As chairman of the new Select Committee on Craft Brewing and Distilling, Assemblyman Marc Levine, D-San Rafael, wants to tackle the regulatory barriers he said make it difficult for craft brewers and distillers to operate in the state.
As one example, he said he supports changing the law so that California’s distillers of vodka, whiskey and other spirits can sell their products directly to consumers the same way that breweries and wineries do.
“We don’t want this success limited by decades-old laws that are not effective any longer,” said Levine, whose district includes the southern portion of Santa Rosa, Petaluma and Marin County. “It’s important for us to review them.”
Other areas Levine expects to tackle are a prohibition on beer tastings at farmer’s markets and a slew of business regulations that industry representatives say can delay brewery and distillery openings by months.
“We’re just looking for where we can get some relief from red tape,” said Tom McCormick, executive director of the California Craft Brewers Association.
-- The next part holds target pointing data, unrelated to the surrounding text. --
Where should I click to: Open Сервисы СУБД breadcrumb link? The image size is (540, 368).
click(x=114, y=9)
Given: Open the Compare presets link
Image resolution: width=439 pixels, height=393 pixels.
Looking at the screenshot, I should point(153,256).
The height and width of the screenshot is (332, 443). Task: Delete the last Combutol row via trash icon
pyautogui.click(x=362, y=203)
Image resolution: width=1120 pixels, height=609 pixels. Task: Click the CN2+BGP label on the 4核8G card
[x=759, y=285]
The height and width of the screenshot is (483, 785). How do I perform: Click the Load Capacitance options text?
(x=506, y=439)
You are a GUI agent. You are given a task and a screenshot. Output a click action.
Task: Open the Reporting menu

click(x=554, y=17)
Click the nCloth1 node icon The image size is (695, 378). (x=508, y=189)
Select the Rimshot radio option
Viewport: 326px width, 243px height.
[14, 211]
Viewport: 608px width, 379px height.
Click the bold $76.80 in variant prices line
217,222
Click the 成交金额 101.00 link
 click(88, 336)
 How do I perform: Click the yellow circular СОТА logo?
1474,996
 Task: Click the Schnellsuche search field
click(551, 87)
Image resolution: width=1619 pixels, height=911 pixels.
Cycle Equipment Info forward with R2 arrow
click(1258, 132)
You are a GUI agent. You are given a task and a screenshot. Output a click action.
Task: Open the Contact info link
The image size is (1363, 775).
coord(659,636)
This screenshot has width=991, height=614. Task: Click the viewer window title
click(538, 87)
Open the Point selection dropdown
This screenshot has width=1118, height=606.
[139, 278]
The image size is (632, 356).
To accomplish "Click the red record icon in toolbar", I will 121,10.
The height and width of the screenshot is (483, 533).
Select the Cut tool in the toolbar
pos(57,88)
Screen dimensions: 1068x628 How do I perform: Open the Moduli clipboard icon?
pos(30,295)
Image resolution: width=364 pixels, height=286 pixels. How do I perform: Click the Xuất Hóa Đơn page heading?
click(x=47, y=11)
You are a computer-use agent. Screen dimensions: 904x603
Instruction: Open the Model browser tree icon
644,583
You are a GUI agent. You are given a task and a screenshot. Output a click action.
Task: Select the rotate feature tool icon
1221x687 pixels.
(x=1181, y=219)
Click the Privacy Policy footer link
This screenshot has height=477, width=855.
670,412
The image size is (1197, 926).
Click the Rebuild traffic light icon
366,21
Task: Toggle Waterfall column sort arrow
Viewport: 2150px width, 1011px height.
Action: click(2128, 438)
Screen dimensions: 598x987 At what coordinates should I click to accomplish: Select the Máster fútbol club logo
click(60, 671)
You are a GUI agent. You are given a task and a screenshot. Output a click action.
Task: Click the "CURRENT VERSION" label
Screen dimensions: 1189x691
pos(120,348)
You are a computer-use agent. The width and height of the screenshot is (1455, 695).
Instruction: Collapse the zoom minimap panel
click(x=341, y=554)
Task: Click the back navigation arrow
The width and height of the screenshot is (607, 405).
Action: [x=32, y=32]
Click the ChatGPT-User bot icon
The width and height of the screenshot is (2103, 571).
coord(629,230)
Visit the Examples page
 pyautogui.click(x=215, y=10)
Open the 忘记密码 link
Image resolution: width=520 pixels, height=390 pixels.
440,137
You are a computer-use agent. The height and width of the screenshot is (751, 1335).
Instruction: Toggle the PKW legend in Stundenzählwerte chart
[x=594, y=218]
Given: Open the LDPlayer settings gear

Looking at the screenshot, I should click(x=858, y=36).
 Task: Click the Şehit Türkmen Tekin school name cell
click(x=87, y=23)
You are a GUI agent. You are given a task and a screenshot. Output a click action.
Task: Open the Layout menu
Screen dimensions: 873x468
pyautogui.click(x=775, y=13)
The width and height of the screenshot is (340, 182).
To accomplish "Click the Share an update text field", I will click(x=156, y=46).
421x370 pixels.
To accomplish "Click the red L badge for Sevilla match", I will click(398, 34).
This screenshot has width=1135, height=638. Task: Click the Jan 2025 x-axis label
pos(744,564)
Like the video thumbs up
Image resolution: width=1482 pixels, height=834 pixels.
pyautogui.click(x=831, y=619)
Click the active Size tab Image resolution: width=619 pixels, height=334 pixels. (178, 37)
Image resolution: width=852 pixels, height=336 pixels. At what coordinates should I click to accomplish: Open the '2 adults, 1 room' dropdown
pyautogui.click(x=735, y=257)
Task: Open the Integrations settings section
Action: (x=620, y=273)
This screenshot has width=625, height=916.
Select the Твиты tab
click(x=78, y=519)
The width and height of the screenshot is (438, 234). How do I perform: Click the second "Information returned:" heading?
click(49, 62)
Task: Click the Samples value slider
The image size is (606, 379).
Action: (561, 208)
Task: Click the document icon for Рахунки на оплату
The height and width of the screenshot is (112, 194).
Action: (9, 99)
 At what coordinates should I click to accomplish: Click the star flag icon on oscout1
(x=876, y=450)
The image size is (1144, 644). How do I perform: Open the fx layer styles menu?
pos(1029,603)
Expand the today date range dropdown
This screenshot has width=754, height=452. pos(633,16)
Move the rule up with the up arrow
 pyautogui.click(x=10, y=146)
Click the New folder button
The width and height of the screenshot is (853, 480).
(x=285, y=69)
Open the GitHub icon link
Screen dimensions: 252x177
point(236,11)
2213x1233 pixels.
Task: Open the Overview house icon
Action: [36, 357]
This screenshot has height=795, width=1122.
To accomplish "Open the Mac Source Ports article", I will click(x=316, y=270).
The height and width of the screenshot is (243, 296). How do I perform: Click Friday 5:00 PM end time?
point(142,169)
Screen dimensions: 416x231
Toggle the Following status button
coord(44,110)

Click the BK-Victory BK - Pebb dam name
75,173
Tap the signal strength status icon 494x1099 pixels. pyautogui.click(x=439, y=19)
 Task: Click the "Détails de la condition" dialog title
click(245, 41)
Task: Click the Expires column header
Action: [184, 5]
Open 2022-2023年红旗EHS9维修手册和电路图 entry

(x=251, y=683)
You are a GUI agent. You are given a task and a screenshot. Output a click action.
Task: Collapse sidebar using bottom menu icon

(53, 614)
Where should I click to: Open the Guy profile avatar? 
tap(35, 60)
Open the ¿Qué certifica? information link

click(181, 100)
Assembly Speaker Toni Atkins last week granted Levine’s request to form the select committee. Other lawmakers have yet to be assigned to the group, which is designed to research issues and not vote on bills.
The committee’s formation reflects explosive growth in the craft brewing and distilling industries. There are now 20 craft brewers in Sonoma County, almost double the number from 2011. A report by the Sonoma County Economic Development Board found that the economic impact of craft brewing in 2012 was $123 million, creating almost 500 jobs and another 179 positions indirectly.
Nationwide, production of craft beer jumped 18 percent during the first six months of 2014 and a new brewery opens every 16 hours in the United States, according to the Brewers Association, the trade group that represents craft brewers.
Brian Hunt, the owner and brew master at Moonlight Brewing in Santa Rosa, said when he graduated from UC Davis in 1980 there were less than 50 brewing companies nationwide and that the majority of them were corporate-owned titans. Today, California has 480 craft breweries, more than any other state.
“Representation is really important when you have something that’s changed so dramatically, and continues to change so dramatically,” Hunt said. “It’s not just major corporations running the show anymore.”
Levine, who succeeded in getting a law passed that allows wine tastings at farmer’s markets, is likely to attempt the same with beer. He also expressed support for taking a fresh look at Prohibition-era laws governing California’s alcohol industry as a boost to distillers. The state has about 70 distilleries employing more than 500 people.
California’s rules were spawned nearly 80 years ago when the state’s lawmakers created “fair trade laws” governing alcohol production and sales. So-called “tied-house” rules were meant to level the playing field and head off a monopoly by separating the liquor trade into three groups — producers, wholesalers and retailers. But critics say the rules are outdated and do not benefit everyone the same.
“As more and more consumers interact with distilleries, people are starting to ask why they aren’t allowed to buy products from the distillery,” said Timo Marshall, co-proprietor with his wife, Ashby, of Sebastopol’s Spirit Works Distillery.